0

I'm writing an extension for Firefox to allow me to scrape some data from a web site.

A simplified description is that the site contains an index page with a list of links to subsidiary pages that contain the data I want. I browse to the index page where the extension detects the URL and asks if I want to scrape it. If I say yes, the content script scrapes the list of subsidiary page URLs and passes them to the background process which should open each page in turn in a new tab, scrape the data, then close the tab. To avoid issues at the server I set up a series of timeouts to create the new tabs, currently at 10 second intervals.

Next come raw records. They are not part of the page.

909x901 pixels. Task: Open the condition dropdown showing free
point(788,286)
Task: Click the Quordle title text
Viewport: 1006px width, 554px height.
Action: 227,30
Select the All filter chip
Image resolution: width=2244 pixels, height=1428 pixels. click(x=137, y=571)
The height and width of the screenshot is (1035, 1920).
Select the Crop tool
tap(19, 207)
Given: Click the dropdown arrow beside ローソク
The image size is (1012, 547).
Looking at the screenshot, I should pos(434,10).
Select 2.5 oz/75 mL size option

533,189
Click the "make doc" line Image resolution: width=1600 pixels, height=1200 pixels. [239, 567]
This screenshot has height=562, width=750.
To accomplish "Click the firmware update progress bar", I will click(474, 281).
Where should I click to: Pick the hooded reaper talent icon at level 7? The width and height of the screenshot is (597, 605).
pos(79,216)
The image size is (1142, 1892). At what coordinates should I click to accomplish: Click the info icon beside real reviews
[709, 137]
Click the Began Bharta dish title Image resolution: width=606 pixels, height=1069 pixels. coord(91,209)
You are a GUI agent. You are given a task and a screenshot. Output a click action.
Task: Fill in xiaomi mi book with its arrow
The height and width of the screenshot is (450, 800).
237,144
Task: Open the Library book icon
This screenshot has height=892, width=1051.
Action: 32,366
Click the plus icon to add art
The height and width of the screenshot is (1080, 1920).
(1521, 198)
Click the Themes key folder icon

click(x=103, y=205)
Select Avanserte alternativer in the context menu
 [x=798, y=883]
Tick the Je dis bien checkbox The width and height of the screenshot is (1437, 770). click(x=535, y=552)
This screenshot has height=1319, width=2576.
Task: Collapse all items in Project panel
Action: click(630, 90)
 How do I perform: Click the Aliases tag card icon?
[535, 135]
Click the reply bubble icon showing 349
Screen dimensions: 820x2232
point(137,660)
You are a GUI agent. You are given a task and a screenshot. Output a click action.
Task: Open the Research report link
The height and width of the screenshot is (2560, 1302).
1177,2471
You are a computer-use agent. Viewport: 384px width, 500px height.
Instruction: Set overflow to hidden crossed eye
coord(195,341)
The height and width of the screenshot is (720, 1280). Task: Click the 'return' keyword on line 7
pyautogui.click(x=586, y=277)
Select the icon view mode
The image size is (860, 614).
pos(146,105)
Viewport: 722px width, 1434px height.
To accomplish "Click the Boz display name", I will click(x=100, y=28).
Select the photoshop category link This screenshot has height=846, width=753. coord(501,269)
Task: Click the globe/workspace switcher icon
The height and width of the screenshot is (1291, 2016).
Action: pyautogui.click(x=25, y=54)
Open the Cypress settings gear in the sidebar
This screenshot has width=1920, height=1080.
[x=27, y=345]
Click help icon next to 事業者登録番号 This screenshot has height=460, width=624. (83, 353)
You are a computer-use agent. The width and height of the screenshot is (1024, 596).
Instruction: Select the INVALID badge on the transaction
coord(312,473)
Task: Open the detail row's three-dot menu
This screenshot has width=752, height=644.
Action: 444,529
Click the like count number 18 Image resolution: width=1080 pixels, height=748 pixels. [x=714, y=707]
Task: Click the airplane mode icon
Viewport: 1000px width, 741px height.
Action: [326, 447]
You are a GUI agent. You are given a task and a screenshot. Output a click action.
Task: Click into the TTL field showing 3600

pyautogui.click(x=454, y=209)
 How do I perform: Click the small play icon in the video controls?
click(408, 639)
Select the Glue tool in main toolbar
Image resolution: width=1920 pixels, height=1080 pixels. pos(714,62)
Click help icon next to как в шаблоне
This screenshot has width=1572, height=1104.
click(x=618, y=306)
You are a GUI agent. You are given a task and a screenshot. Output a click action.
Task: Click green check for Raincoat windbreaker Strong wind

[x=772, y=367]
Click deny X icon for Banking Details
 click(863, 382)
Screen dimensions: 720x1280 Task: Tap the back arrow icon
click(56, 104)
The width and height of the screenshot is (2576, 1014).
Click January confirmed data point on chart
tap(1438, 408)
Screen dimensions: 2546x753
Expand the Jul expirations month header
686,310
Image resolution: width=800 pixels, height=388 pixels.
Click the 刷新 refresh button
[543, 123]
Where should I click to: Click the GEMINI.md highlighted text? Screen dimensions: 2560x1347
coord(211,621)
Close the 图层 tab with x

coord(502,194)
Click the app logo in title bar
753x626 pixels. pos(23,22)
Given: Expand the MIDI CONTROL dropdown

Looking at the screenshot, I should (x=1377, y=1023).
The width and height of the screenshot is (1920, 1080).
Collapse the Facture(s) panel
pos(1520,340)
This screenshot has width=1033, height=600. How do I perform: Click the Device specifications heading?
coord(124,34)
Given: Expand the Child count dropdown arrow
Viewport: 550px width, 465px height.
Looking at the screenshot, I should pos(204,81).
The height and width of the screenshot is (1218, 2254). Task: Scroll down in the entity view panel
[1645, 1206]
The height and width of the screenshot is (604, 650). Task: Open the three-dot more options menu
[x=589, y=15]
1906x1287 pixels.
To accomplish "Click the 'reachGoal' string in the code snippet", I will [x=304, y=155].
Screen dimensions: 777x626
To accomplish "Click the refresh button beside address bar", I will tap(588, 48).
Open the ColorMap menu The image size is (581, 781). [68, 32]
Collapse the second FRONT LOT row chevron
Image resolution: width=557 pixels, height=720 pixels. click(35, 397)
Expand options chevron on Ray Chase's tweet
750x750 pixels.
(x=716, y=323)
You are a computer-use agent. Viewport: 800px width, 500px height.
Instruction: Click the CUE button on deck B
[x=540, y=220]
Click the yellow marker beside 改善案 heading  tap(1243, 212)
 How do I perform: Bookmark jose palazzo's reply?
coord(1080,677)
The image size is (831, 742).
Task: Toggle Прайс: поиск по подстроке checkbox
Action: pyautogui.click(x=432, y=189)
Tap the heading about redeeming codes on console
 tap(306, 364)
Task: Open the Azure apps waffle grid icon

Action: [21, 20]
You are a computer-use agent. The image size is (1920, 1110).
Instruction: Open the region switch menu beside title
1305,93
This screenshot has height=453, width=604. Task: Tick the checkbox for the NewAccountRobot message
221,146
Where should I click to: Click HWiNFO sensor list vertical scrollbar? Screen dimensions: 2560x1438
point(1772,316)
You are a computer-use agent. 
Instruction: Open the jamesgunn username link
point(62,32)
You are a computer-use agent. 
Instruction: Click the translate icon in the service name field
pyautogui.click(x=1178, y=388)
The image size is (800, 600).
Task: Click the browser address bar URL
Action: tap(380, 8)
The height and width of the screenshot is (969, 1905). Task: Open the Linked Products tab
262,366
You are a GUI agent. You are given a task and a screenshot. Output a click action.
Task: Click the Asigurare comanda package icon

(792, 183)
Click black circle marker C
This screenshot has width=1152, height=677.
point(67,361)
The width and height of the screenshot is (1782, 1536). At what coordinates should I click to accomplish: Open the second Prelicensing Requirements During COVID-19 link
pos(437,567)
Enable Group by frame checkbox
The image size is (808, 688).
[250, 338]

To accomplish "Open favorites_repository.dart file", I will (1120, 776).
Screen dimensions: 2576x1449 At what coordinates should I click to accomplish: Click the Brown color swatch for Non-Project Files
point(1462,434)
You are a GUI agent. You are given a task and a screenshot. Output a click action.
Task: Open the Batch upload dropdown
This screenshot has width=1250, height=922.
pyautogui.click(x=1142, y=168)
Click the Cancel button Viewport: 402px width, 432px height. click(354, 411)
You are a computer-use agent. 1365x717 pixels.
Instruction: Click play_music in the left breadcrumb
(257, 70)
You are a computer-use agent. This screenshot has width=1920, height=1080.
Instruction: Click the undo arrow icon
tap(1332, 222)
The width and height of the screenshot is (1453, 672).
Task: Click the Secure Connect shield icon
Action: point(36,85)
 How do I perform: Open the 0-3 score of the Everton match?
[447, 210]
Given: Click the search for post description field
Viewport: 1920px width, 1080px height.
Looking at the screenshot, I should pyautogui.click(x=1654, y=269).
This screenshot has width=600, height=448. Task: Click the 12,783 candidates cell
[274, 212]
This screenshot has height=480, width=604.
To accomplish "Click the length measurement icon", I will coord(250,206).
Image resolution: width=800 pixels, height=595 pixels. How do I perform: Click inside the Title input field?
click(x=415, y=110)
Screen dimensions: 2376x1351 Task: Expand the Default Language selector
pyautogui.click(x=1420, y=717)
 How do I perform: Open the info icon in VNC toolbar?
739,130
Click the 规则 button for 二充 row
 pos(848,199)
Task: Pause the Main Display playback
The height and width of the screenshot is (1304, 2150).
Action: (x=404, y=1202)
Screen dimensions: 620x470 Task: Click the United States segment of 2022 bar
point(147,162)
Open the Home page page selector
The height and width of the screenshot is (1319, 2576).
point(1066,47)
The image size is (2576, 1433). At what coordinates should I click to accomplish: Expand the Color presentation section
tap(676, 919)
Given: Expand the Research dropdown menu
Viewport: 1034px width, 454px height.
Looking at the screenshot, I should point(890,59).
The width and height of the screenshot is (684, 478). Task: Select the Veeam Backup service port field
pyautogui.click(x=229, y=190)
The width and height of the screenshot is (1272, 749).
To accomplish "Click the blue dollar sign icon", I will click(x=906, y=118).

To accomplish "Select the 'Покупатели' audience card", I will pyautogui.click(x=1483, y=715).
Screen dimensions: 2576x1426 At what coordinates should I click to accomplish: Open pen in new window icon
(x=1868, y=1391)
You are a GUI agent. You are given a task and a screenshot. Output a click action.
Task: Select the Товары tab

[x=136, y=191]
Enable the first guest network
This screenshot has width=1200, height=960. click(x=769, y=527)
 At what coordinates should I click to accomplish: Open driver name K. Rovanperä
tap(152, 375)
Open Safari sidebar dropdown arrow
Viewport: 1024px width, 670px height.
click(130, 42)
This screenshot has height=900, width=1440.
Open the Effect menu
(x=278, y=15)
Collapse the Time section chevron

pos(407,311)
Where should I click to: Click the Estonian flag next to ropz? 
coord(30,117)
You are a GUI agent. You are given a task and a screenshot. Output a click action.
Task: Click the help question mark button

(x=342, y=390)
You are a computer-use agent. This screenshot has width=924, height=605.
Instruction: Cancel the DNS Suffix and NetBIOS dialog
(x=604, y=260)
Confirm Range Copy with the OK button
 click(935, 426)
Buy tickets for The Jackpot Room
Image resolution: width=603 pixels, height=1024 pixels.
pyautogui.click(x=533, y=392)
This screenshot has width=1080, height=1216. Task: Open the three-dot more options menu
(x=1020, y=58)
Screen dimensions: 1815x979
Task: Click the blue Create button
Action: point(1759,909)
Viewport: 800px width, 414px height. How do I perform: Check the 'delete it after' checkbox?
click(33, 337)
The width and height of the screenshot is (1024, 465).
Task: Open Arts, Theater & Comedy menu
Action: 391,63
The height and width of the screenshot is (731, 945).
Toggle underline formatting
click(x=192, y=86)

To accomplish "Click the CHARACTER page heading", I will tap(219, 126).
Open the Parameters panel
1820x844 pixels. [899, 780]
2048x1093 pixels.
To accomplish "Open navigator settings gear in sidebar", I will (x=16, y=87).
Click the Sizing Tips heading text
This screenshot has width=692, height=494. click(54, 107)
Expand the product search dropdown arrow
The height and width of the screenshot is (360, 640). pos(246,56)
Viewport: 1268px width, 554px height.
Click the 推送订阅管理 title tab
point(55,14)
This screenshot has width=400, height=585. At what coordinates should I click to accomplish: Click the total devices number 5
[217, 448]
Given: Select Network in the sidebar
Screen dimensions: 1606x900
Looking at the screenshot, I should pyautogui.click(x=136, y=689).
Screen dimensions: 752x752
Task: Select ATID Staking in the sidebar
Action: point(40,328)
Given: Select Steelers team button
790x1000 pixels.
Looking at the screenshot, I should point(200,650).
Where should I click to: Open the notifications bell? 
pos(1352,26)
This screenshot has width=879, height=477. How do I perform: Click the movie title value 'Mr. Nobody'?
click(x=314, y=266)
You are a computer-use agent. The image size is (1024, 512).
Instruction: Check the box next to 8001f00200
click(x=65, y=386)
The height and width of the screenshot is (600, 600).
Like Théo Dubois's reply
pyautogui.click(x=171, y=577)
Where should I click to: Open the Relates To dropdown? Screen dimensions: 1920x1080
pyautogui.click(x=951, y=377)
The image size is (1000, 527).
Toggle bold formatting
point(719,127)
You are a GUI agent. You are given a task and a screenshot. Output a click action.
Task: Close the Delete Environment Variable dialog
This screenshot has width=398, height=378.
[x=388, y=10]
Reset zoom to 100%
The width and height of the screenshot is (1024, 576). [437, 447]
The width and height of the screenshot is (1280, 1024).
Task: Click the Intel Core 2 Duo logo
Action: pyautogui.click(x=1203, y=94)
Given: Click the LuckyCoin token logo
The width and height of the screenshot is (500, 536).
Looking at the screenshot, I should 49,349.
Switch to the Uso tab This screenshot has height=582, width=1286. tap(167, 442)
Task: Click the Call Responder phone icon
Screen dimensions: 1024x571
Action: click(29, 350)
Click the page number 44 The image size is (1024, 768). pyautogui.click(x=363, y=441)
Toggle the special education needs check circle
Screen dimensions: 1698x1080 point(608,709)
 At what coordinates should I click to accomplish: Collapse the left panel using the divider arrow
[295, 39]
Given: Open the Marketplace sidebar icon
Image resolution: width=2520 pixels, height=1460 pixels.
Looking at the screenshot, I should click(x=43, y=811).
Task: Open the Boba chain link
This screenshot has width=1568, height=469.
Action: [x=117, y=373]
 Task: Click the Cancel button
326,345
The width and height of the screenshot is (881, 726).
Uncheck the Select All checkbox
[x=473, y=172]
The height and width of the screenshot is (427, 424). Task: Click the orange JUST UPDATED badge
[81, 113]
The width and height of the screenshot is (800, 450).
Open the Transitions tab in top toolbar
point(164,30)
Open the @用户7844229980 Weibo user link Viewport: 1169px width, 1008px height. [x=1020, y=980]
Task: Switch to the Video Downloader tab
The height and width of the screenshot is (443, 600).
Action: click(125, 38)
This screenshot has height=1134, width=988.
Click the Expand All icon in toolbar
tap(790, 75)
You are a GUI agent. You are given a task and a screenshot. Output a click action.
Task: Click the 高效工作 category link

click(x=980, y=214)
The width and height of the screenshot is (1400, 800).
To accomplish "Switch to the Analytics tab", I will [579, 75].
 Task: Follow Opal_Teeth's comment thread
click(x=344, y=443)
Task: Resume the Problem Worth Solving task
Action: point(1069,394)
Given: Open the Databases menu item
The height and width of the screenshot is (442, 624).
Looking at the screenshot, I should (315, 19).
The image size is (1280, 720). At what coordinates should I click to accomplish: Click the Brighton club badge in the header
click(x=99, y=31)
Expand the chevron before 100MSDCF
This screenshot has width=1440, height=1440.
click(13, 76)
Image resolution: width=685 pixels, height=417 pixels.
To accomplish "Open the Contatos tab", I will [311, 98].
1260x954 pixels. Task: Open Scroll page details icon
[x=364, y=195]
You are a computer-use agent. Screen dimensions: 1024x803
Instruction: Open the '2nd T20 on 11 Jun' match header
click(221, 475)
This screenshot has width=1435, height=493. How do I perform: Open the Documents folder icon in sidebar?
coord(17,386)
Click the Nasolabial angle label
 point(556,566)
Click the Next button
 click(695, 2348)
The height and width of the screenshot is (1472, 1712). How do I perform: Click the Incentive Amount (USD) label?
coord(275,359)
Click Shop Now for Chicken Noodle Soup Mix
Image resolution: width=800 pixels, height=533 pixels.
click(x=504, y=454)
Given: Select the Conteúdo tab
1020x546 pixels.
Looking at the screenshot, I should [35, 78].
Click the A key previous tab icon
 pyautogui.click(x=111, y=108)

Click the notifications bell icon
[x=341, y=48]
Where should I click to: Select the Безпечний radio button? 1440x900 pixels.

Once all the data is scraped it need to be passed to a PHP script on a server, but that's beyond the scope of this question.

All this works as described, except that I see this message appear on the console for each tab opened and closed (the tab number varies):

15:06:27.426 Uncaught (in promise) Error: Invalid tab ID: 171

I've puzzled over this most of the day but I can't track down the source of this error. It's doubly confusing because the code does exactly what I want.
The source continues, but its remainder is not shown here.